**What to do**
Reproduce the lines of the records verbatim, starting at the line that contains "The image size is (520, 473)." and ending at the line that contains "last-price-box is located", with both of those lines included.

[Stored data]

- - - - -

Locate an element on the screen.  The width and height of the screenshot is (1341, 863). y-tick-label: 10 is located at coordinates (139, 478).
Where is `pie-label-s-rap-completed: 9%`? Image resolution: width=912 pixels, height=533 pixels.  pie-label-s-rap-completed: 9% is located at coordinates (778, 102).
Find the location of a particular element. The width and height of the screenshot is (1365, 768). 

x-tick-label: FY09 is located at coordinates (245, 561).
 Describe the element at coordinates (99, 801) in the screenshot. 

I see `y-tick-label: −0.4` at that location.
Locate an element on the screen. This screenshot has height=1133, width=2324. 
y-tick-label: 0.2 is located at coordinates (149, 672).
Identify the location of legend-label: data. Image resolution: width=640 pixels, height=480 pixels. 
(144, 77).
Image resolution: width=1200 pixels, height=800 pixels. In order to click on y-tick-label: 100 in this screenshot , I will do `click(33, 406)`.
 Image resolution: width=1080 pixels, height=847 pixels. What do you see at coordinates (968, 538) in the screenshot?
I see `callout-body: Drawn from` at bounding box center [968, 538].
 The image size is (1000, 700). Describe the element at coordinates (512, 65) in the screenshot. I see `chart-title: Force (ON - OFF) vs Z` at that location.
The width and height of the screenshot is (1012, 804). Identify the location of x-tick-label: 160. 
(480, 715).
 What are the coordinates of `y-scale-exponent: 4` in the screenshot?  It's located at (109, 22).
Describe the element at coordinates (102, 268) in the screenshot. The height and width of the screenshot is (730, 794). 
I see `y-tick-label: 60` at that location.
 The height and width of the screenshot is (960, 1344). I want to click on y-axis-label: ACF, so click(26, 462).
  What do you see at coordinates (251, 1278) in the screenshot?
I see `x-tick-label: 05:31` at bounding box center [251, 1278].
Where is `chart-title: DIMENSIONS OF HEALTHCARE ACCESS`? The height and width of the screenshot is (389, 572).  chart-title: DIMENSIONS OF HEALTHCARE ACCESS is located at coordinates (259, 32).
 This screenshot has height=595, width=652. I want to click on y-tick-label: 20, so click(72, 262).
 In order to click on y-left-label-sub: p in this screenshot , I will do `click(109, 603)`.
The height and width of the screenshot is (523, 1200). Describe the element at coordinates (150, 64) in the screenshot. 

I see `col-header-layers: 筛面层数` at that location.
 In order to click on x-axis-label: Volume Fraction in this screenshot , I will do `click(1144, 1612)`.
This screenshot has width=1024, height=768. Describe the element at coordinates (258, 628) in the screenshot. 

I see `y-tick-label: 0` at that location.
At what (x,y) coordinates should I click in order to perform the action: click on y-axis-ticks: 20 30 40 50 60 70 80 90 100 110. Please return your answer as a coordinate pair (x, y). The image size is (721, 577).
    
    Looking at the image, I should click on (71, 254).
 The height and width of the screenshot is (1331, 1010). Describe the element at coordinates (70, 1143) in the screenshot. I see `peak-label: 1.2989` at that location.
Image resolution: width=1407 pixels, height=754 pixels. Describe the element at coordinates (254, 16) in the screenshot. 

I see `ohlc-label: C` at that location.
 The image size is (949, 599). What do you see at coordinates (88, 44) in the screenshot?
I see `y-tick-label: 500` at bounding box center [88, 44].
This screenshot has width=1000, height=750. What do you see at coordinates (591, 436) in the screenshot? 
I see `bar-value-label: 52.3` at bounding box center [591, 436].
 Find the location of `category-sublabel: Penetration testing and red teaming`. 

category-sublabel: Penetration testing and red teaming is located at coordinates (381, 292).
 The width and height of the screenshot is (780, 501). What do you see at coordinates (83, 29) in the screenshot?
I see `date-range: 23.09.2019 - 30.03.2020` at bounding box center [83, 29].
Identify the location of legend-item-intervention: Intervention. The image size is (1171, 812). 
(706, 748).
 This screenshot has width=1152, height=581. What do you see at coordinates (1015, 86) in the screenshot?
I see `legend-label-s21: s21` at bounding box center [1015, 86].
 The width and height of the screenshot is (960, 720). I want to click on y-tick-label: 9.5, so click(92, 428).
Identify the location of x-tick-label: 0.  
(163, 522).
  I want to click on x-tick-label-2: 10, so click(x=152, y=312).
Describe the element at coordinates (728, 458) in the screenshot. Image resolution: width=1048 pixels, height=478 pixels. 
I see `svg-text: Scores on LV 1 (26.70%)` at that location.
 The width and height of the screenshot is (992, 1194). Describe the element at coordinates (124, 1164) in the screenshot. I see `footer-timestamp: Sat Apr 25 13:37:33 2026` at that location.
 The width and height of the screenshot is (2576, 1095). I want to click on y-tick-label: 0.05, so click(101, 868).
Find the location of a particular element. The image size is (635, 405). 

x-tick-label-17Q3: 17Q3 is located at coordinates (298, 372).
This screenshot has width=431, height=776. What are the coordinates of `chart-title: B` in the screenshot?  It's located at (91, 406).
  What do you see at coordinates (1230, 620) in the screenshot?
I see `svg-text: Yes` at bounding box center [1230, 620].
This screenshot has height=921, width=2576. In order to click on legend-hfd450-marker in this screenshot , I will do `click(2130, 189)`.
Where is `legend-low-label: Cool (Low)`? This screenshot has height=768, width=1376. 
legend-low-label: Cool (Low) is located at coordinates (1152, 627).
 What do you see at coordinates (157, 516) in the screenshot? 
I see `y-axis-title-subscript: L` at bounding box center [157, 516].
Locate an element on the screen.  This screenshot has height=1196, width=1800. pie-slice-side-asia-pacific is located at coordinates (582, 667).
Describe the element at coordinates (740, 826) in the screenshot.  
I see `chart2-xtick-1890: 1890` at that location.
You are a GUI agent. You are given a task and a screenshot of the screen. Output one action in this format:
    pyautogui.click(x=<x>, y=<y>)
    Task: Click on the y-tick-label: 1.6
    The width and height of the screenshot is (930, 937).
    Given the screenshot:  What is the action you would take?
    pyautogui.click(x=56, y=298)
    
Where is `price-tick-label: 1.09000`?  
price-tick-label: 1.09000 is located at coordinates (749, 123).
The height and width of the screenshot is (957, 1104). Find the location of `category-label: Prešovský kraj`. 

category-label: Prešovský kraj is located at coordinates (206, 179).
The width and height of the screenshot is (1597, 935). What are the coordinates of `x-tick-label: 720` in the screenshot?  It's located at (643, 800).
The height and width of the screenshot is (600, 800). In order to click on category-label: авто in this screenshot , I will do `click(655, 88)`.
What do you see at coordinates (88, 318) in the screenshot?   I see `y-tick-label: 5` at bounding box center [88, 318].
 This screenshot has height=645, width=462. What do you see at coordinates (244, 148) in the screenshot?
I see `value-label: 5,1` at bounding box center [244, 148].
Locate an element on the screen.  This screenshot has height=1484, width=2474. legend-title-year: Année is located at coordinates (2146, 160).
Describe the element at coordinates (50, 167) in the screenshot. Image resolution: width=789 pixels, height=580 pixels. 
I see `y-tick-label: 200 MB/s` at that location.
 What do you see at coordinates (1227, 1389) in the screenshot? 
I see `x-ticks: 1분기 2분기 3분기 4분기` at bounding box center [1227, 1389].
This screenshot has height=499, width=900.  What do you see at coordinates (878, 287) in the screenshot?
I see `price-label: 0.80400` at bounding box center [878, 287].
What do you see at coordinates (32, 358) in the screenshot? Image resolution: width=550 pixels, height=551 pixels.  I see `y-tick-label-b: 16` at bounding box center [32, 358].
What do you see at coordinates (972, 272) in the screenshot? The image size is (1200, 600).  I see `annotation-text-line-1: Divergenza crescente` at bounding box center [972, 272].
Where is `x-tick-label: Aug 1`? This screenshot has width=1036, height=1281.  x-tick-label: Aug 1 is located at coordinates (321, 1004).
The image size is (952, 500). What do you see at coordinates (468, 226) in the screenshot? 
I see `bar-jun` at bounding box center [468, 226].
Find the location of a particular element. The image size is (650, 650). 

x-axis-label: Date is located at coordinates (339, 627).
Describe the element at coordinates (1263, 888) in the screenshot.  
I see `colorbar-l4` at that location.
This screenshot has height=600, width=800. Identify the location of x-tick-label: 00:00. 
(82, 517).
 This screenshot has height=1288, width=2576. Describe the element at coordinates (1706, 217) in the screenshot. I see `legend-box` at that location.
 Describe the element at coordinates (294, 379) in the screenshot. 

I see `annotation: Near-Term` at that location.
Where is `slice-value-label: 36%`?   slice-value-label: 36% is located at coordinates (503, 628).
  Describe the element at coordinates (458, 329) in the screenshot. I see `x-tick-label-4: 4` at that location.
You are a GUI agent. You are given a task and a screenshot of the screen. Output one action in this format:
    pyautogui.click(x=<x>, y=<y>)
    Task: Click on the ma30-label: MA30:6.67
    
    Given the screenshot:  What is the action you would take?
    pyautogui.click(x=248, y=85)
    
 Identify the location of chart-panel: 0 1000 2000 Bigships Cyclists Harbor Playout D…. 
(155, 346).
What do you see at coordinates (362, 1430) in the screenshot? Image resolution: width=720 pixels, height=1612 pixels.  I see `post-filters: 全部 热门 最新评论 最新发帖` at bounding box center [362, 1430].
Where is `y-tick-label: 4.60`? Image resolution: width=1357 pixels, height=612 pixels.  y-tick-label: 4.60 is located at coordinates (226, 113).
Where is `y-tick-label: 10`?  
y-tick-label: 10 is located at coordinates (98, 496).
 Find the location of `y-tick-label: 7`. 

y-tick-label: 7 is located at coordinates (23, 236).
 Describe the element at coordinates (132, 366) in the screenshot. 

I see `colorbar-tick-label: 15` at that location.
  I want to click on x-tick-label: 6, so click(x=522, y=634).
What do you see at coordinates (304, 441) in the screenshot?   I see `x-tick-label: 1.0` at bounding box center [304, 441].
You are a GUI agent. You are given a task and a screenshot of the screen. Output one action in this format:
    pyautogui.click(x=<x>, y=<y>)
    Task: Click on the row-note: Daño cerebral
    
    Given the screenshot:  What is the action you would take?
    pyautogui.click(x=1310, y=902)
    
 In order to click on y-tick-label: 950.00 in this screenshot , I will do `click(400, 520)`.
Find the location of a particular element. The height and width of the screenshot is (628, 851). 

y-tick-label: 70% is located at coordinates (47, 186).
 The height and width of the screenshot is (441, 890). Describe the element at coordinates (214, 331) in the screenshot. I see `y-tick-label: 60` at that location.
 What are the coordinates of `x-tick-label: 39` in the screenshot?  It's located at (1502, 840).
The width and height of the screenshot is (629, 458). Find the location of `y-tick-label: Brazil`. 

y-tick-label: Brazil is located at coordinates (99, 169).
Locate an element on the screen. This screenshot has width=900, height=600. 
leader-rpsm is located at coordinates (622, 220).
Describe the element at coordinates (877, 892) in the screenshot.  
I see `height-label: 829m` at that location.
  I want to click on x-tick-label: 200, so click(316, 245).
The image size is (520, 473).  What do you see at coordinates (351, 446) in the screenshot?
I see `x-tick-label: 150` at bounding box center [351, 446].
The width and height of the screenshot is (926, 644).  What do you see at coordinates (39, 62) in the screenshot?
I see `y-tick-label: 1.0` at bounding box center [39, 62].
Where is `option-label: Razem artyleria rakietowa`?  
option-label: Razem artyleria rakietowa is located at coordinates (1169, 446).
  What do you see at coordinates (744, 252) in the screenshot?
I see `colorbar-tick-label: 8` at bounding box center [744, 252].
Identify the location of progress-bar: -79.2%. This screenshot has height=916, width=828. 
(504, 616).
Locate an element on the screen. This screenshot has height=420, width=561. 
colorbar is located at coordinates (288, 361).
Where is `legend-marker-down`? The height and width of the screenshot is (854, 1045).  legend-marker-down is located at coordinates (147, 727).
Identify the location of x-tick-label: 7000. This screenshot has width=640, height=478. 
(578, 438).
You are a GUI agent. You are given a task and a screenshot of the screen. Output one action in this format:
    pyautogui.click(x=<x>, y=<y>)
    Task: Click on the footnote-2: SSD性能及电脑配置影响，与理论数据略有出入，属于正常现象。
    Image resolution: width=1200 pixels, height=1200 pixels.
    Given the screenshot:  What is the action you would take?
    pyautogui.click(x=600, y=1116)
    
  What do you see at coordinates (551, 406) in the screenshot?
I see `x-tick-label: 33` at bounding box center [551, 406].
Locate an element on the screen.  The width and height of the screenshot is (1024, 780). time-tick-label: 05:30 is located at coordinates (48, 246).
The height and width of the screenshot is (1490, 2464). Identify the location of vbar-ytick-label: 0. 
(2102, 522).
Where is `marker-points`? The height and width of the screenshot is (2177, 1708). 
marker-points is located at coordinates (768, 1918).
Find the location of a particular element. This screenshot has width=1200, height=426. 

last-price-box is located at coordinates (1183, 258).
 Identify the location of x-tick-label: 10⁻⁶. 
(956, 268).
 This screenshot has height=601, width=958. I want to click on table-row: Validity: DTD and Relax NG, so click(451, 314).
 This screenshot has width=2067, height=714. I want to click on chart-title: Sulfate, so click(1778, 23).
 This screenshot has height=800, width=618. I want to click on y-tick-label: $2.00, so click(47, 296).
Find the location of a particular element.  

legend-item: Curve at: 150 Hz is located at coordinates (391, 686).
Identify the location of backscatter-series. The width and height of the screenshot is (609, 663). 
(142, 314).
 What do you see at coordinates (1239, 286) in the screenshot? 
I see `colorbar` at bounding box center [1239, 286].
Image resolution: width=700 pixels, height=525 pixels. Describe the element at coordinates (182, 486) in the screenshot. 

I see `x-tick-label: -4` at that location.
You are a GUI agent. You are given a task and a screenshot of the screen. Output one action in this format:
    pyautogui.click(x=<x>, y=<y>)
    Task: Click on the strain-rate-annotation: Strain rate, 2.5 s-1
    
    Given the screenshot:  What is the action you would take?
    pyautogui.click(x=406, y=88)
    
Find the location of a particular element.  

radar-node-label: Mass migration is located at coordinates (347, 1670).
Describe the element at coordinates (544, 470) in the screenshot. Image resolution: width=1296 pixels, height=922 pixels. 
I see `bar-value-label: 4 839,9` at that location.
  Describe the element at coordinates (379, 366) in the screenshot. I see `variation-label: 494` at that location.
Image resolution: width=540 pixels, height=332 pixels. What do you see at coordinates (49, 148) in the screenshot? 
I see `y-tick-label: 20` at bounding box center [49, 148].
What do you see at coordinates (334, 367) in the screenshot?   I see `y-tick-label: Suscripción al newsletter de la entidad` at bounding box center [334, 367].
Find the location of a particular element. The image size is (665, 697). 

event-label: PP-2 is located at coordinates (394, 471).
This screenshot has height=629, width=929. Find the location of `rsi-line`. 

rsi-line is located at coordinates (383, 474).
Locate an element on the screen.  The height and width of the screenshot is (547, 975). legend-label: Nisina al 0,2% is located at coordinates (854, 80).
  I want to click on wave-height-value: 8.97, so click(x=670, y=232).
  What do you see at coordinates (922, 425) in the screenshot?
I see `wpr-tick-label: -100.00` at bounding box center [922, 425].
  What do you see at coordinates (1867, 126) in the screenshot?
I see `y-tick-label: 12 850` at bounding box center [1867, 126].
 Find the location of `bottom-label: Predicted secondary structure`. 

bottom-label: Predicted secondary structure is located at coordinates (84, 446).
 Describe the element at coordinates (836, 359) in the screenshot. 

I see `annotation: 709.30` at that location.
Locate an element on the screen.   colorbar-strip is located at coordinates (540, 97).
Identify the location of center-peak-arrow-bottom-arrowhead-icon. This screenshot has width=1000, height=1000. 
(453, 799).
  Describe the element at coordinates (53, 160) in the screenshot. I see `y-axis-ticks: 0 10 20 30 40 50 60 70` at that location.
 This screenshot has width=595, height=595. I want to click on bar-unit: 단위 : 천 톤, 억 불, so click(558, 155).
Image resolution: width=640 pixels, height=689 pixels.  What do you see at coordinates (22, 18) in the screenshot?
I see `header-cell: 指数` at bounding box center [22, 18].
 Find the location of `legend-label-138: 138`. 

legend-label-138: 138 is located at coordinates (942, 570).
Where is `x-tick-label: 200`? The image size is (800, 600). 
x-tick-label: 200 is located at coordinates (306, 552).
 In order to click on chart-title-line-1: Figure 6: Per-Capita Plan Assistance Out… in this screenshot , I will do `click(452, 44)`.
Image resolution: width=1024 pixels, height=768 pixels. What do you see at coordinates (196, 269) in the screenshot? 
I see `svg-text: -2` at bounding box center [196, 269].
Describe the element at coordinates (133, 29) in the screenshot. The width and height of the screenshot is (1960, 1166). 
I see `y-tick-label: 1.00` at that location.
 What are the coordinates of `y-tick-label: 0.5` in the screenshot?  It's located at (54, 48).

- - - - -

**Answer below**
The image size is (520, 473).  What do you see at coordinates (351, 446) in the screenshot?
I see `x-tick-label: 150` at bounding box center [351, 446].
The width and height of the screenshot is (926, 644).  What do you see at coordinates (39, 62) in the screenshot?
I see `y-tick-label: 1.0` at bounding box center [39, 62].
Where is `option-label: Razem artyleria rakietowa`?  
option-label: Razem artyleria rakietowa is located at coordinates (1169, 446).
  What do you see at coordinates (744, 252) in the screenshot?
I see `colorbar-tick-label: 8` at bounding box center [744, 252].
Identify the location of progress-bar: -79.2%. This screenshot has height=916, width=828. 
(504, 616).
Locate an element on the screen. This screenshot has height=420, width=561. 
colorbar is located at coordinates (288, 361).
Where is `legend-marker-down`? The height and width of the screenshot is (854, 1045).  legend-marker-down is located at coordinates (147, 727).
Identify the location of x-tick-label: 7000. This screenshot has width=640, height=478. 
(578, 438).
You are a GUI agent. You are given a task and a screenshot of the screen. Output one action in this format:
    pyautogui.click(x=<x>, y=<y>)
    Task: Click on the footnote-2: SSD性能及电脑配置影响，与理论数据略有出入，属于正常现象。
    Image resolution: width=1200 pixels, height=1200 pixels.
    Given the screenshot:  What is the action you would take?
    pyautogui.click(x=600, y=1116)
    
  What do you see at coordinates (551, 406) in the screenshot?
I see `x-tick-label: 33` at bounding box center [551, 406].
Locate an element on the screen.  The width and height of the screenshot is (1024, 780). time-tick-label: 05:30 is located at coordinates (48, 246).
The height and width of the screenshot is (1490, 2464). Identify the location of vbar-ytick-label: 0. 
(2102, 522).
Where is `marker-points`? The height and width of the screenshot is (2177, 1708). 
marker-points is located at coordinates (768, 1918).
Find the location of a particular element. This screenshot has width=1200, height=426. 

last-price-box is located at coordinates (1183, 258).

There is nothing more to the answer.